Answer

**step1** Understanding the given set A

The problem gives us a set A, which is a collection of distinct items.
The set A is defined as $$A=\left\{3, \left\{ 4, 5\right\}, 6\right\}$$.
This means that the items (or elements) in set A are:
1. The number 3
2. The collection (or set) {4, 5}
3. The number 6

**step2** Understanding the statement to be evaluated

We need to determine if the statement $$\left\{ 3, 6\right\} \subseteq A$$ is true or false.
The expression $$\left\{ 3, 6\right\}$$ represents another collection of items. The items in this collection are:
1. The number 3
2. The number 6
The symbol "⊆" means "is a subset of". A set B is a subset of set A if every item in set B is also an item in set A.

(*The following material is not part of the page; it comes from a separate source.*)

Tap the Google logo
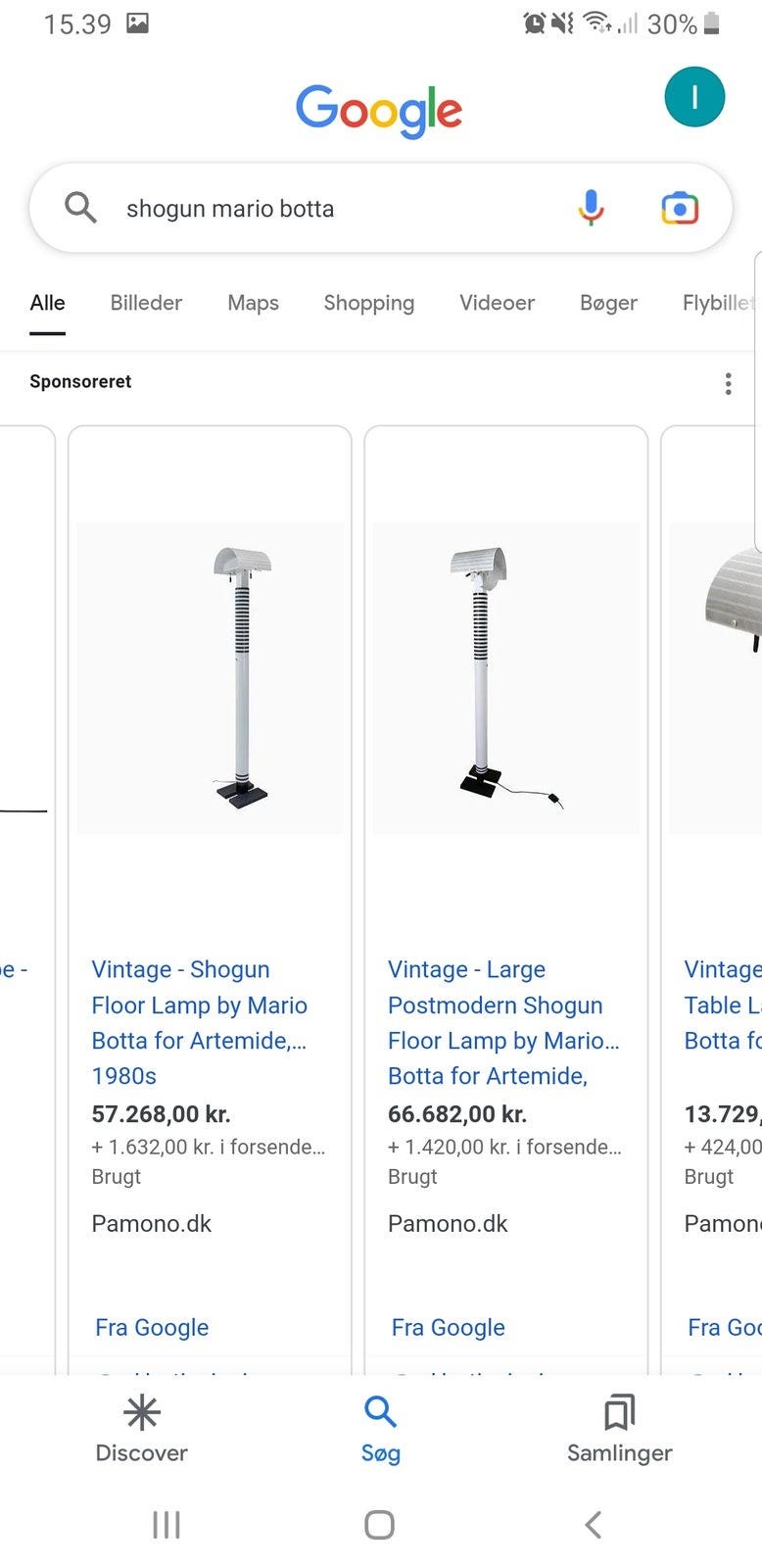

**step3** Checking if each item in {3, 6} is present in A

To verify if $$\left\{ 3, 6\right\} \subseteq A$$ is true, we must check if every item in the set $$\left\{ 3, 6\right\}$$ can be found in set A.
Let's check the first item, 3: Is the number 3 an item in set A? Yes, we see that 3 is listed as an item in $$A=\left\{3, \left\{ 4, 5\right\}, 6\right\}$$.
Let's check the second item, 6: Is the number 6 an item in set A? Yes, we see that 6 is listed as an item in $$A=\left\{3, \left\{ 4, 5\right\}, 6\right\}$$.

**step4** Concluding the truthfulness of the statement

Since both items from the set $$\left\{ 3, 6\right\}$$ (which are 3 and 6) are indeed found as items within set A, the statement $$\left\{ 3, 6\right\} \subseteq A$$ is true.